#### What the task asks:
The expected output is each line in the data below that includes the string "agent".

#### Information given:
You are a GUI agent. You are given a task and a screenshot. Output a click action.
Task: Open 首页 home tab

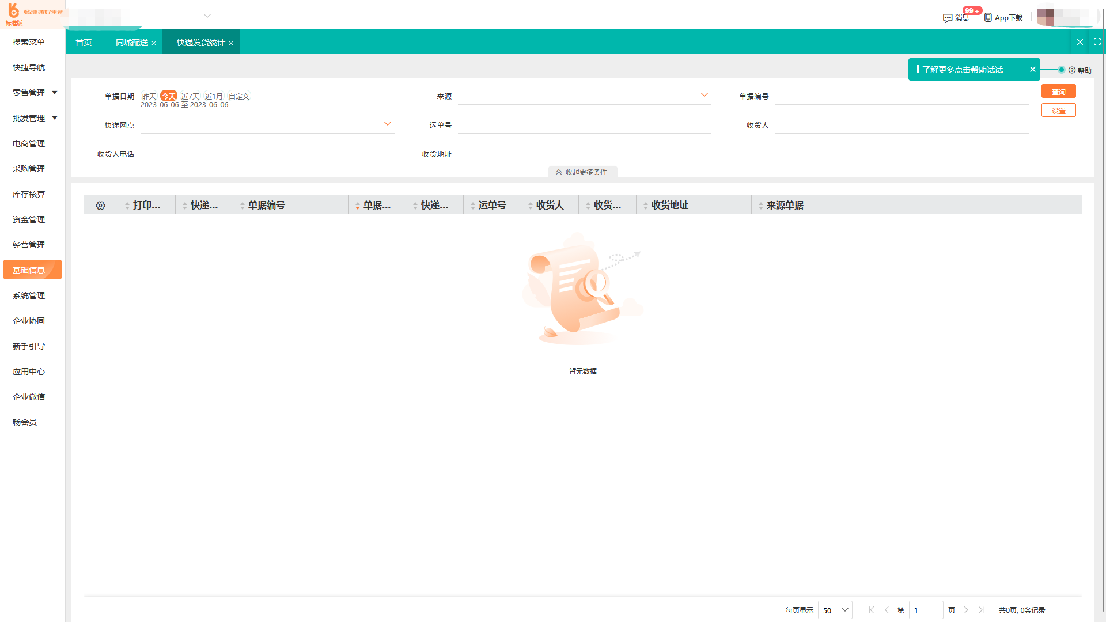click(x=83, y=43)
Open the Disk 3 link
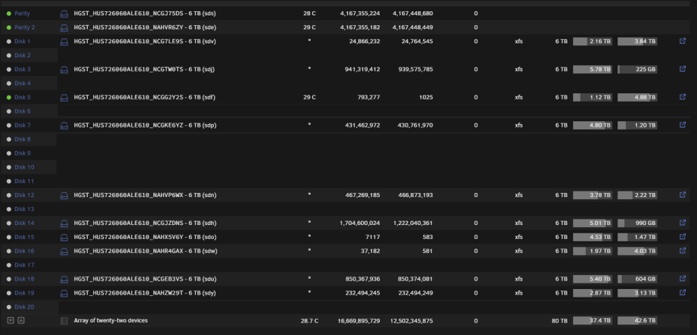 tap(23, 70)
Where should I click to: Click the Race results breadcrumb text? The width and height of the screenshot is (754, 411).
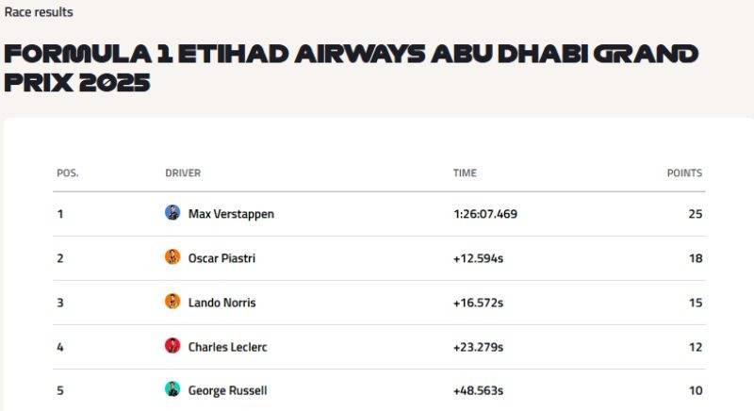pyautogui.click(x=39, y=12)
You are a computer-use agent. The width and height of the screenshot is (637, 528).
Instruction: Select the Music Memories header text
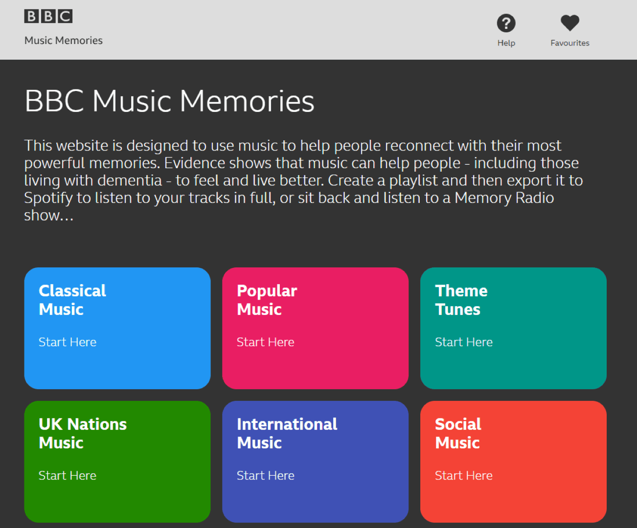coord(63,40)
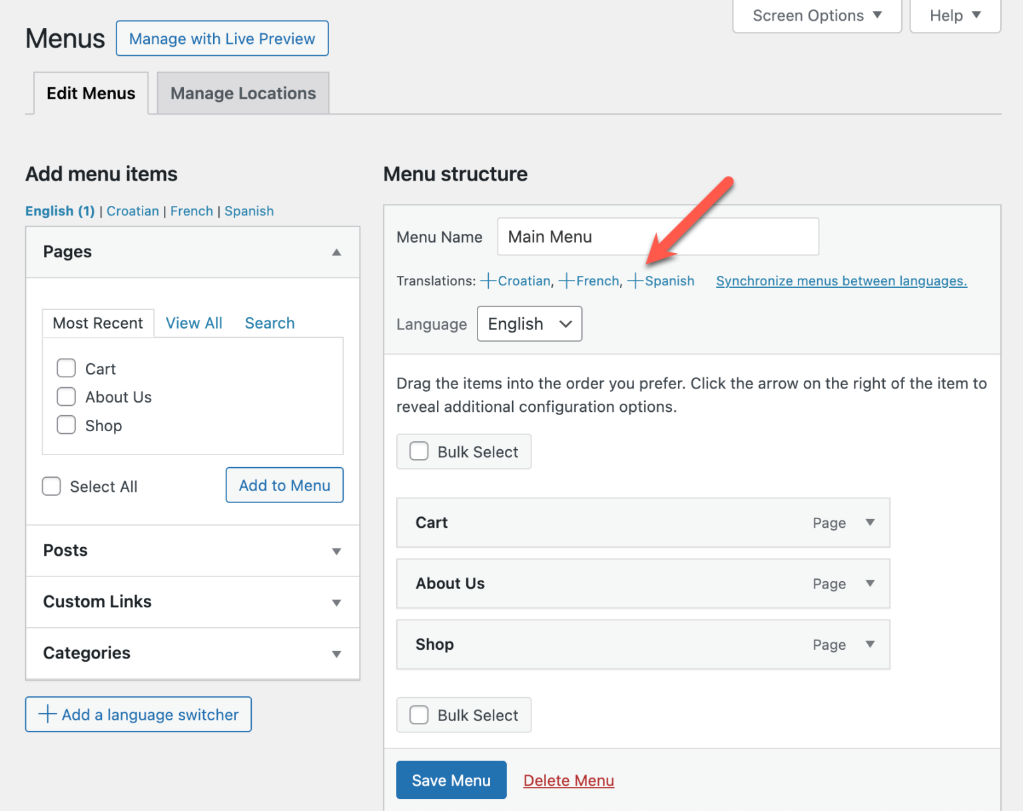Image resolution: width=1023 pixels, height=811 pixels.
Task: Click plus icon to add Croatian translation
Action: (x=490, y=281)
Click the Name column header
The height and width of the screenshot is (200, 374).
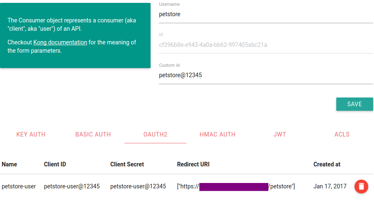click(10, 164)
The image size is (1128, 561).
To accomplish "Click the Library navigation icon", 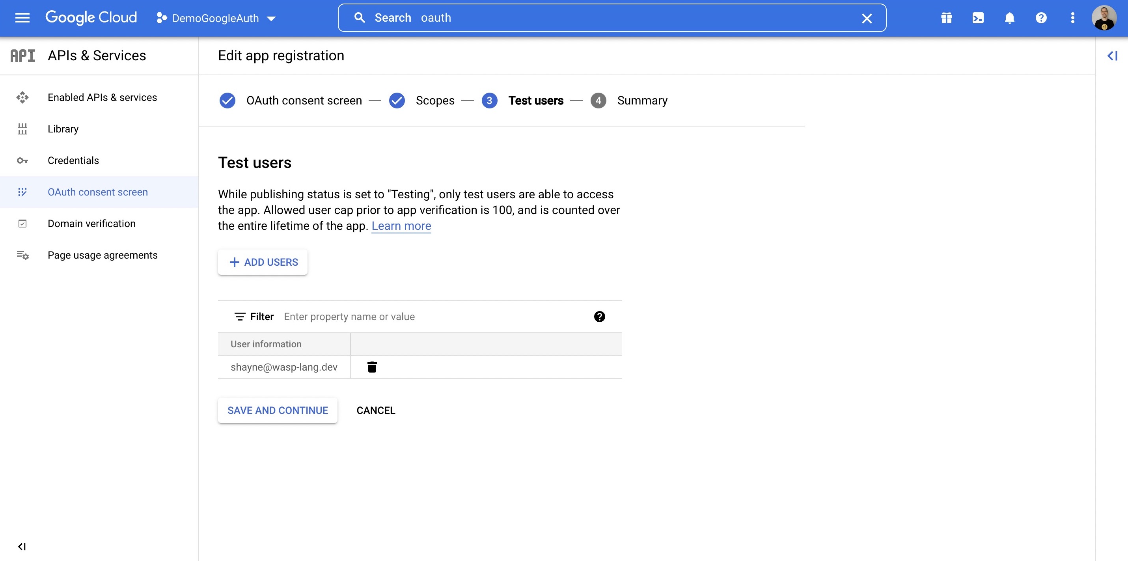I will point(22,129).
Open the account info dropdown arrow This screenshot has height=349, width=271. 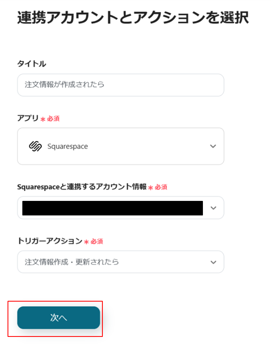coord(213,208)
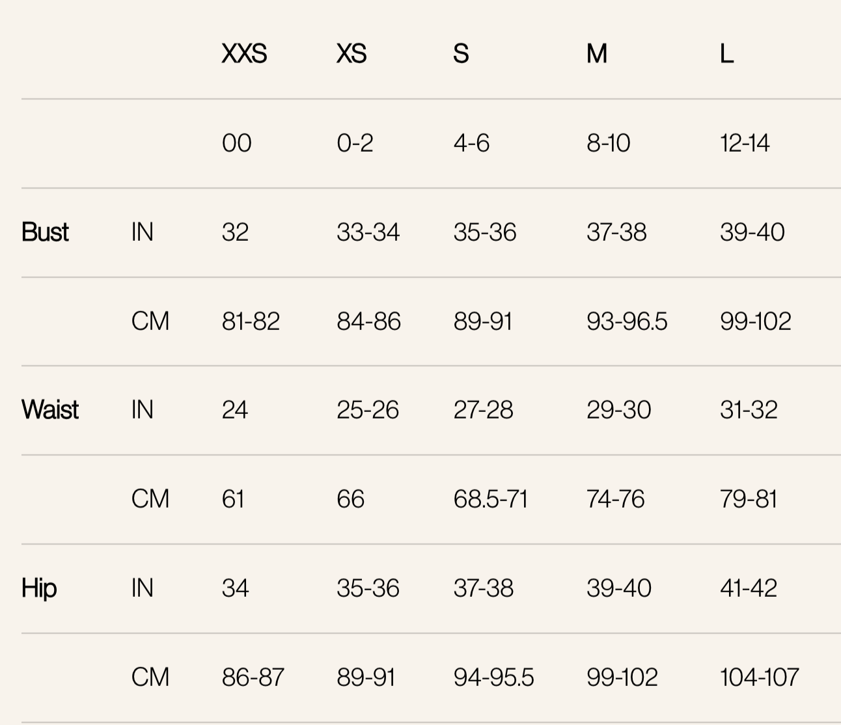
Task: Click the CM unit label beside 81-82
Action: [x=150, y=321]

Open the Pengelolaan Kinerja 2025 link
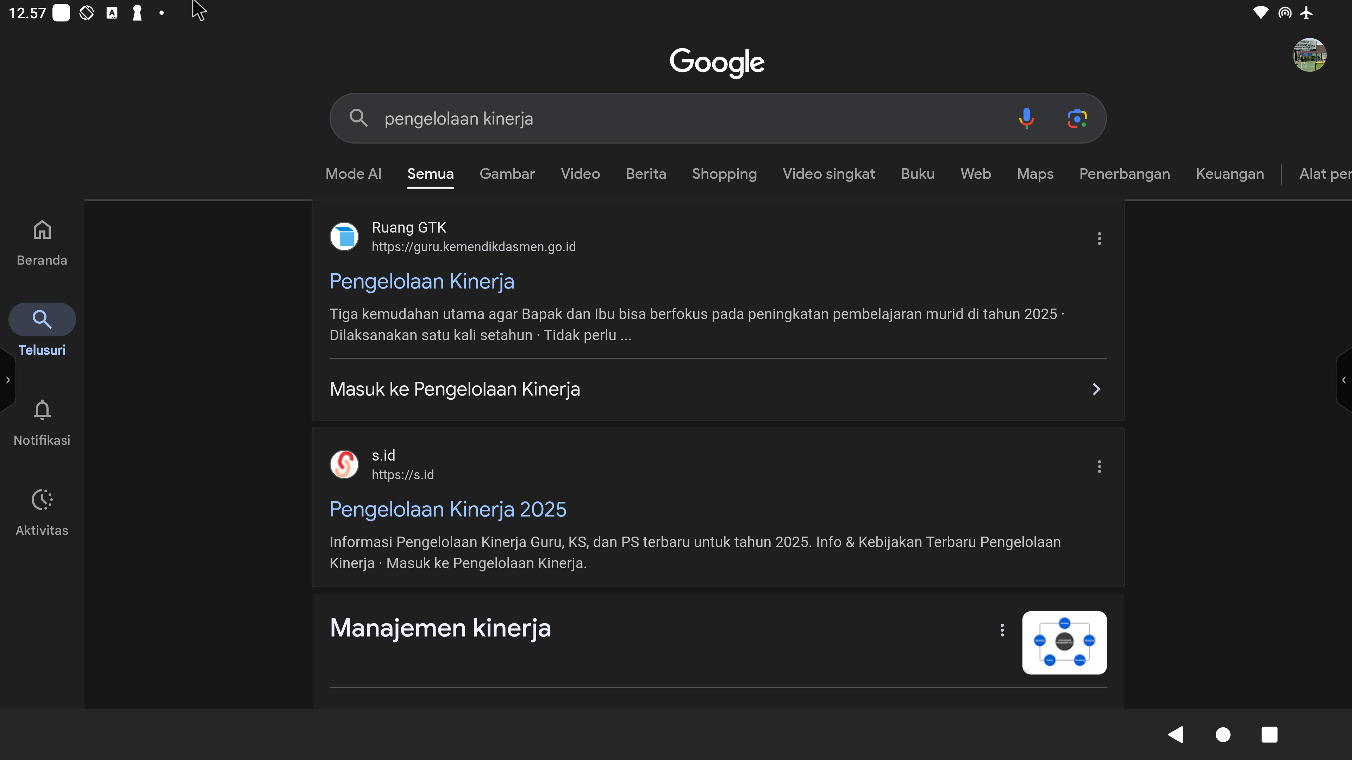coord(448,509)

#### Output for this task:
You are a GUI agent. You are given a task and a screenshot. Output a click action.
You are a computer-use agent. The width and height of the screenshot is (637, 528).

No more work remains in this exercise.